To solve this, we need to do two main things:
1. **Figure out the "change-rate of the change-rate" for time:** We look at our wave formula and see how it changes if only time ($t$) moves forward. We do this "change-rate" step twice! Let's call this the `Left Side Result`.
2. **Figure out the "change-rate of the change-rate" for position:** Then, we look at the same wave formula and see how it changes if only position ($x$) moves. We do this "change-rate" step twice too! After that, we multiply this whole thing by $c^2$. Let's call this the `Right Side Result`.
3. **Compare!** If our `Left Side Result` is exactly the same as our `Right Side Result`, then our wave formula is a perfect fit for the wave equation!

Let's break it down!

**Step 1: Finding the `Left Side Result` (the "change-rate of the change-rate" for time, $\frac{\partial^{2} u}{\partial t^{2}}$)**

Our formula: $u(x, t)=5 \cos (2(x+c t))+3 \sin (x-c t)$

* **First change-rate (focusing only on `t`):**
* For the first part, $5 \cos (2x + 2ct)$: When we look at how this changes with $t$, the $\cos$ turns into a $-\sin$, and because of the $2c$ inside with $t$, we multiply by $2c$. So, it becomes $5 \times (-\sin(2x+2ct)) \times (2c) = -10c \sin(2(x+ct))$.
* For the second part, $3 \sin (x - ct)$: When we look at how this changes with $t$, the $\sin$ turns into a $\cos$, and because of the $-c$ inside with $t$, we multiply by $-c$. So, it becomes $3 \times (\cos(x-ct)) \times (-c) = -3c \cos(x-ct)$.
* So, the first change-rate (we call it $\frac{\partial u}{\partial t}$) is: $-10c \sin(2(x+ct)) - 3c \cos(x-ct)$.

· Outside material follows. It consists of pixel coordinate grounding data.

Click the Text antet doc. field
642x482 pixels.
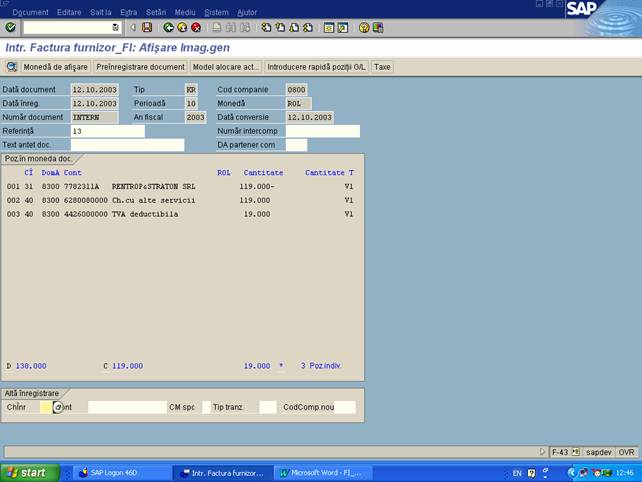click(x=127, y=145)
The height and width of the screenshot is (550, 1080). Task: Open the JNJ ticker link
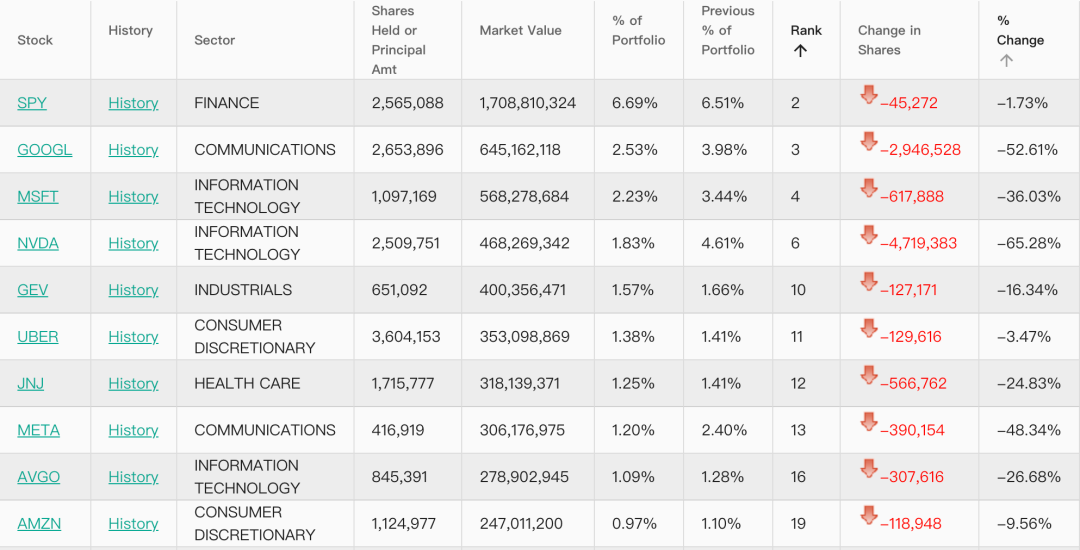[x=31, y=384]
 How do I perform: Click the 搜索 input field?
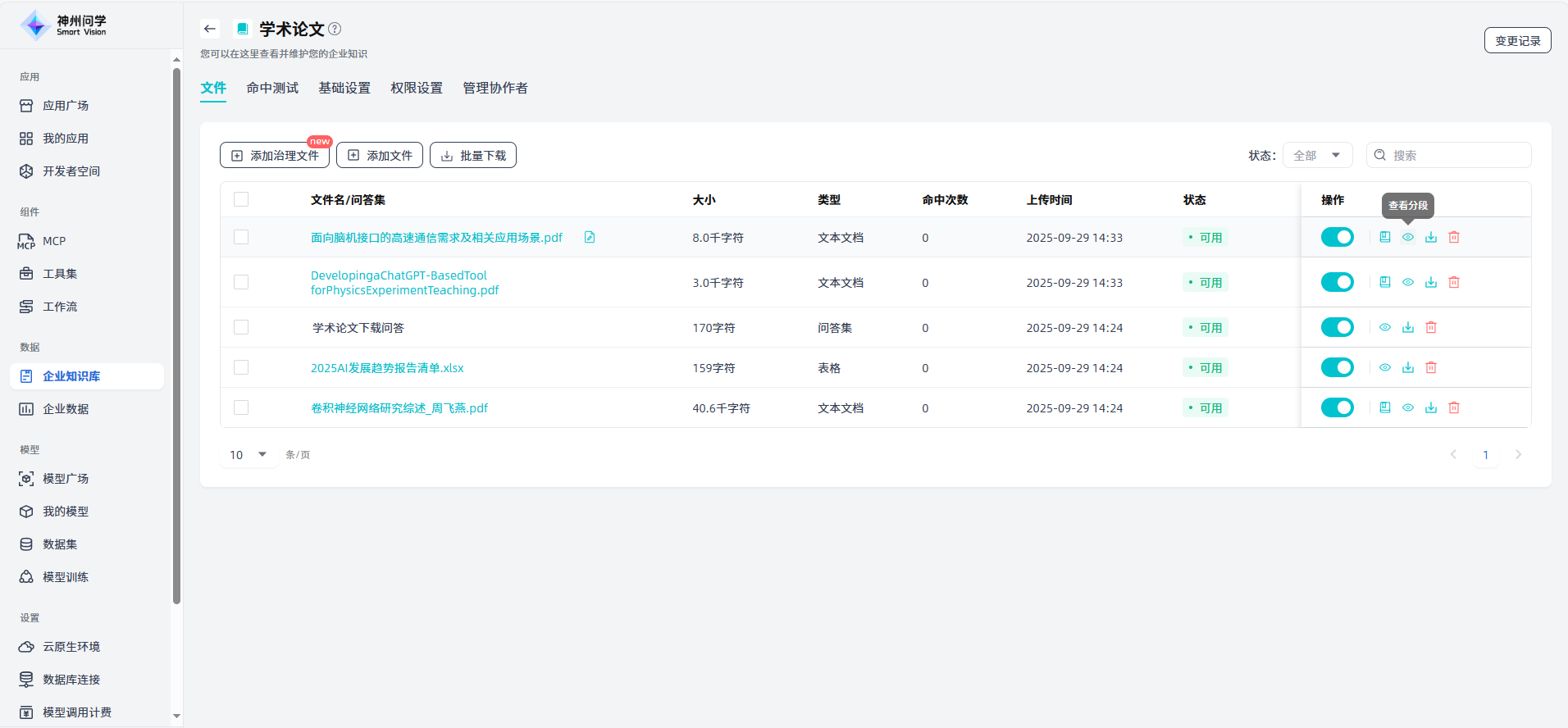(x=1456, y=155)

* **Second change-rate (still focusing only on `t`):**
* Now we do it again to the result we just got!
* For $-10c \sin(2x+2ct)$: The $\sin$ turns into $\cos$, and we multiply by $2c$ again. So, it becomes $-10c \times (\cos(2x+2ct)) \times (2c) = -20c^2 \cos(2(x+ct))$.
* For $-3c \cos(x-ct)$: The $\cos$ turns into $-\sin$, and we multiply by $-c$ again. So, it becomes $-3c \times (-\sin(x-ct)) \times (-c) = -3c^2 \sin(x-ct)$. (Careful with the minus signs here!)
* So, our `Left Side Result` ($\frac{\partial^{2} u}{\partial t^{2}}$) is: $-20c^2 \cos(2(x+ct)) - 3c^2 \sin(x-ct)$.

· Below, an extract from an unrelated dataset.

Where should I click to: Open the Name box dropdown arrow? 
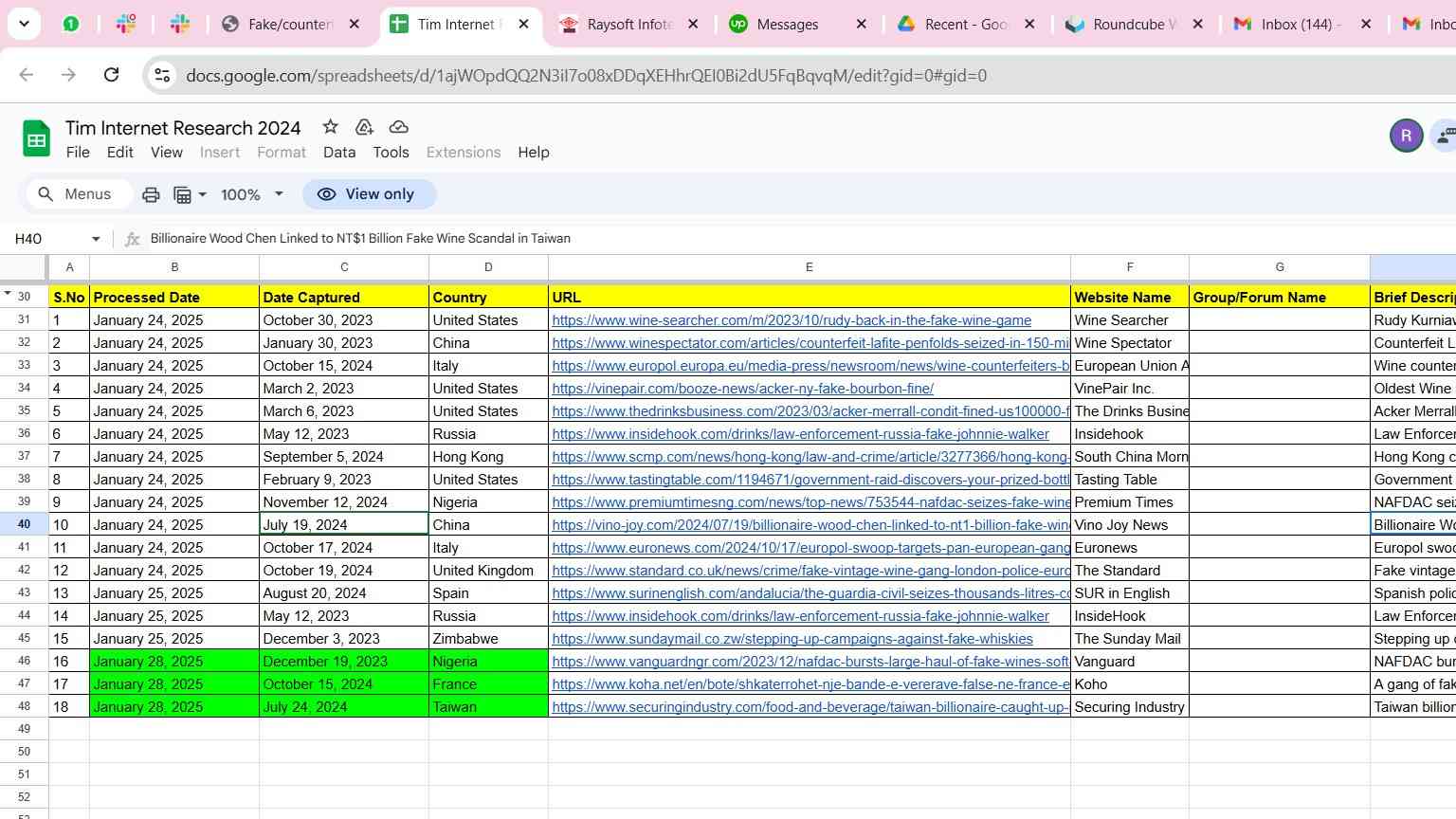(x=96, y=239)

**Step 2: Finding the `Right Side Result` (the "change-rate of the change-rate" for position, $c^{2} \frac{\partial^{2} u}{\partial x^{2}}$)**

Our formula again: $u(x, t)=5 \cos (2(x+c t))+3 \sin (x-ct)$

* **First change-rate (focusing only on `x`):**
* For $5 \cos (2x + 2ct)$: The $\cos$ turns into $-\sin$, and because of the $2$ with $x$ inside, we multiply by $2$. So, it becomes $5 \times (-\sin(2x+2ct)) \times (2) = -10 \sin(2(x+ct))$.
* For $3 \sin (x - ct)$: The $\sin$ turns into $\cos$, and because of the $1$ with $x$ inside, we multiply by $1$. So, it becomes $3 \times (\cos(x-ct)) \times (1) = 3 \cos(x-ct)$.
* So, the first change-rate (we call it $\frac{\partial u}{\partial x}$) is: $-10 \sin(2(x+ct)) + 3 \cos(x-ct)$.

* **Second change-rate (still focusing only on `x`):**
* Now we do it again!
* For $-10 \sin(2x+2ct)$: The $\sin$ turns into $\cos$, and we multiply by $2$ again. So, it becomes $-10 \times (\cos(2x+2ct)) \times (2) = -20 \cos(2(x+ct))$.
* For $3 \cos(x-ct)$: The $\cos$ turns into $-\sin$, and we multiply by $1$ again. So, it becomes $3 \times (-\sin(x-ct)) \times (1) = -3 \sin(x-ct)$.
* So, this "change-rate of the change-rate" part ($\frac{\partial^{2} u}{\partial x^{2}}$) is: $-20 \cos(2(x+ct)) - 3 \sin(x-ct)$.

* **Finally, multiply by $c^2$ to get the `Right Side Result`!**
* $c^2 \times (-20 \cos(2(x+ct)) - 3 \sin(x-ct))$
* This gives us: $-20c^2 \cos(2(x+ct)) - 3c^2 \sin(x-ct)$.

**Step 3: Compare!**

* Our `Left Side Result` was: $-20c^2 \cos(2(x+ct)) - 3c^2 \sin(x-ct)$
* Our `Right Side Result` was: $-20c^2 \cos(2(x+ct)) - 3c^2 \sin(x-ct)$

Wow! They are exactly the same! This means that our wave formula $u(x, t)$ perfectly follows the wave equation. So, yes, it is a solution! How cool is that?!